> _SELECTED EXCERPT_:
####################
Ringo (whispering): We even drink.
-
John (told some adults have said their haircuts are "un-American"): Well, it was very observant of them because we aren't American, actually.
-
Paul: Somebody said to me, "But The Beatles were anti-materialistic!" That's a huge myth.
John and I literally used to sit down and say, "Now, let's write a swimming pool".
-
Paul: Still, we'd be idiots to say that it isn't a constant inspiration to be making a lot of money. It always is, to anyone. I mean, why do big business tycoons stay big business tycoons? It's not because they're inspired at the greatness of big business; they're in it because they're making a lot of money at it. We'd be idiots if we pretended we were in it solely for kicks. In the beginning we were, but at the same time we were hoping to make a bit of cash. It's a switch around now, though, from what it used to be. We used to be doing it mainly for kicks and not making a lot of money and now we're making a lot of money without too many kicks … except that we happen to like the money we're making. But we still enjoy making records, going on-stage, making films and all that business.
John: We love every minute of it, Beatle people!
-
John: We're not cruel, we've seen enough tragedy in Merseyside. But when a mother shrieks "Just touch my son and maybe he'll walk again", we want to run, cry, empty our pockets … We're going to remain normal if it kills us.
-
Paul (on Buckingham Palace): We've played many palaces, including Frisco's Cow Palace, but never this one before. It's a keen pad and I like the staff. Thought they'd be dukes and things, but they were just fellas.
-
Playboy: You guys seem to be pretty irreverent characters. Are any of you churchgoers?
John: No.
George: No.
Paul: Not particularly. But we're not antireligious. We probably seem antireligious because of the fact that none of us believe in God.
John: If you say you don't believe in God, everybody assumes you're antireligious, and you probably think that's what we mean by that. We're not quite sure
what we are, but I know that we're more agnostic than atheistic.
Playboy: Are you speaking for the group, or just for yourself?
John: For the group.
####################
> _RECORDS SUPPLIED_:

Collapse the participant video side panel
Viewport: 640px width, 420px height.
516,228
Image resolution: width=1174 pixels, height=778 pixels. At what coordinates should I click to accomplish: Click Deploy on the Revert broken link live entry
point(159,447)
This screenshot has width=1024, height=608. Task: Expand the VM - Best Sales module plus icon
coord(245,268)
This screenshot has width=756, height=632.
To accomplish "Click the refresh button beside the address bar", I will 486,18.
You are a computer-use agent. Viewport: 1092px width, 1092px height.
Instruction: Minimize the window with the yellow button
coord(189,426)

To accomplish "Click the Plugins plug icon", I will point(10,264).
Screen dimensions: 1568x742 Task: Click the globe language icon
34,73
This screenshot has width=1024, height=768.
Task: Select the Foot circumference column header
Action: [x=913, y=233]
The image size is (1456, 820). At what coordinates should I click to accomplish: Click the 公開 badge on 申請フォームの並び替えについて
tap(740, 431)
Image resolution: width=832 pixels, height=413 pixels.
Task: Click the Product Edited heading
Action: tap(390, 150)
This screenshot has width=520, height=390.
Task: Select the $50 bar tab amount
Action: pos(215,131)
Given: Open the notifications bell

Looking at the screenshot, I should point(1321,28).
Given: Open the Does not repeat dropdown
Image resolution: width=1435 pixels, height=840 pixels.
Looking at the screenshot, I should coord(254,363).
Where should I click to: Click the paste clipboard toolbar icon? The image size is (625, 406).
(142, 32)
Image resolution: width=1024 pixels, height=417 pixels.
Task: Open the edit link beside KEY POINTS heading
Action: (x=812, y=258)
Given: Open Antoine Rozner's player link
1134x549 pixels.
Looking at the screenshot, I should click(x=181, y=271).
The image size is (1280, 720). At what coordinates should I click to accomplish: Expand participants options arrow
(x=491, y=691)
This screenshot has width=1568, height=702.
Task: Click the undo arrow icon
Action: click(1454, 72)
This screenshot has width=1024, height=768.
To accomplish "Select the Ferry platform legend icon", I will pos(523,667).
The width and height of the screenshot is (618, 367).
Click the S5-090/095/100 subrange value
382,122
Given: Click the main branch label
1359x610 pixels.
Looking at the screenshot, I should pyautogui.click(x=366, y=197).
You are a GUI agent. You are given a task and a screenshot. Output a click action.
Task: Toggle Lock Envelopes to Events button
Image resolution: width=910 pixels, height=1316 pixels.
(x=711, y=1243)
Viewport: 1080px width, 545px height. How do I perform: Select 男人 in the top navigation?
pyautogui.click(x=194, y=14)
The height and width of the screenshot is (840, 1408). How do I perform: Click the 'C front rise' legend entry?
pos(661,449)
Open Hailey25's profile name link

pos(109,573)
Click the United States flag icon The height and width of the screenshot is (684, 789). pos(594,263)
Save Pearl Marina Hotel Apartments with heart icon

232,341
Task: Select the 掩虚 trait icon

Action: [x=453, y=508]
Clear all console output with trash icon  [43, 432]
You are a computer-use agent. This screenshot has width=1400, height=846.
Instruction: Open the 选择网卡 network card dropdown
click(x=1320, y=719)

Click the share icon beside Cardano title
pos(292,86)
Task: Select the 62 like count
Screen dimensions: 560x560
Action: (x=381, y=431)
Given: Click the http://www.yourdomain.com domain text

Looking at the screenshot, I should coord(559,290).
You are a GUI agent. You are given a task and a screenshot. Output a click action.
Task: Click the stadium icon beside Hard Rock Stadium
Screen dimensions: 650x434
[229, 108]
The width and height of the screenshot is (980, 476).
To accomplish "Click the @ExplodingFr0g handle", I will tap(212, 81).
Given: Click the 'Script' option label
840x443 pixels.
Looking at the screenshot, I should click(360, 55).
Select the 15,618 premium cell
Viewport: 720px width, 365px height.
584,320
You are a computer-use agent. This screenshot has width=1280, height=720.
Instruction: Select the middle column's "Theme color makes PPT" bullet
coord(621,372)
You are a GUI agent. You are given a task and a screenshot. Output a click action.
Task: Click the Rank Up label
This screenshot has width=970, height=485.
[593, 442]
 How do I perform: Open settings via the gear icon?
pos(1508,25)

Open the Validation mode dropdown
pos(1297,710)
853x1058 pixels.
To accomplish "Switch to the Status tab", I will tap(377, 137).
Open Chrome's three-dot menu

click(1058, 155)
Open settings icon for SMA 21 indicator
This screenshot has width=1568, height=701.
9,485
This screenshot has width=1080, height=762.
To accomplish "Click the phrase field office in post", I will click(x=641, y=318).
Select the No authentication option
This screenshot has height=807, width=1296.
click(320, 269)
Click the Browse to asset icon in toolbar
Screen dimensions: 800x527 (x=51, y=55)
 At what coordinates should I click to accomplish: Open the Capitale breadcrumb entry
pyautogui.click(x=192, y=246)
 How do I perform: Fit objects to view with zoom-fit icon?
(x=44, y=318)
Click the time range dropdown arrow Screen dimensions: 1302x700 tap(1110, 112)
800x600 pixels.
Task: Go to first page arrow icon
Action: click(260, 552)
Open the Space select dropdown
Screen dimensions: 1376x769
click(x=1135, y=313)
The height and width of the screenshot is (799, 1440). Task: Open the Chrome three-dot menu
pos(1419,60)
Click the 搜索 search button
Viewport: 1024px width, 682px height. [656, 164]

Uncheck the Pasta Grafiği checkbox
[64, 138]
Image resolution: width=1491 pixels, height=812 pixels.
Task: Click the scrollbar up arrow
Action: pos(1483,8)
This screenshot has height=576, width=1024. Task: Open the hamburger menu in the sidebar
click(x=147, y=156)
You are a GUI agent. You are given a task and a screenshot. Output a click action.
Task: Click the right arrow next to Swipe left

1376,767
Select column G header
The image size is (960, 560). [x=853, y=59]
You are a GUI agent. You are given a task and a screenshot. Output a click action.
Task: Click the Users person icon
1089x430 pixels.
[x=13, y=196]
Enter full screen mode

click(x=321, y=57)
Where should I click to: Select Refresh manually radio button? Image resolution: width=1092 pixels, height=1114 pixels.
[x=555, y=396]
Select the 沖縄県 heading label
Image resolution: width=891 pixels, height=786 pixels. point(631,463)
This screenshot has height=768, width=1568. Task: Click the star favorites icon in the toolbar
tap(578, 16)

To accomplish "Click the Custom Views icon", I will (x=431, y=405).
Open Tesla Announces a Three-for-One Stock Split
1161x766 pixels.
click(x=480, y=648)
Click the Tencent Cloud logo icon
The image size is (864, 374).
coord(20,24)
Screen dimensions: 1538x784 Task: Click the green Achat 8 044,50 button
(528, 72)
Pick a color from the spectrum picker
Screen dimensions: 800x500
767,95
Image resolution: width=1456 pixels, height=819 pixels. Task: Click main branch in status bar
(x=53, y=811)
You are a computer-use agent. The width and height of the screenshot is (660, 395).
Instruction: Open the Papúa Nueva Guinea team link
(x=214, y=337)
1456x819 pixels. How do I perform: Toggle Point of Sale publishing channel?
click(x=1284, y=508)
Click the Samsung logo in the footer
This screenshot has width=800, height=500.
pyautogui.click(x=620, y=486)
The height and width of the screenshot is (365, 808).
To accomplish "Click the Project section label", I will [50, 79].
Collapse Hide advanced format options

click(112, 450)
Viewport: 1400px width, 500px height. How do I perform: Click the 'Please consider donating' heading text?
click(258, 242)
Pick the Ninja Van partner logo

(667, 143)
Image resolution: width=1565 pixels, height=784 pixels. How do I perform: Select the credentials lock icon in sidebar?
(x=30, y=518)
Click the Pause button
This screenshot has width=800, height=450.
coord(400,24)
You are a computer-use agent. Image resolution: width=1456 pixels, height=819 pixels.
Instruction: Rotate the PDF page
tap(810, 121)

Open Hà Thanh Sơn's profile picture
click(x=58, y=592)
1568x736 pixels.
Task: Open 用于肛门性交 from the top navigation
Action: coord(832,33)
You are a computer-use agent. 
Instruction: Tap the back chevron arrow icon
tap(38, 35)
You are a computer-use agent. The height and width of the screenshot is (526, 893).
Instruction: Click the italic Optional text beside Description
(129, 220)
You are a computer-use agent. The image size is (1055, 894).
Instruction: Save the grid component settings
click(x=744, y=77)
####################
> _SHORT PROBLEM A_:
Answer these questions using the Beatles quotations:
(i) What reason does John give for calling the adults who said the haircuts were "un-American" very observant?
(ii) Which palace does Paul name as one the group had already played before Buckingham Palace?
(iii) Does John describe the group as more agnostic or more atheistic?
> _SHORT PROBLEM B_:
Translate this sentence from the Beatles quotations into Spanish: "But we still enjoy making records, going on-stage, making films and all that business."
The data has no connection to the Beatles quotations.

> _FULL SOLUTION A_:
(i) The Beatles aren't American.
(ii) Frisco's Cow Palace.
(iii) More agnostic than atheistic.

> _FULL SOLUTION B_:
Pero todavía disfrutamos grabando discos, subiendo al escenario, haciendo películas y todo eso.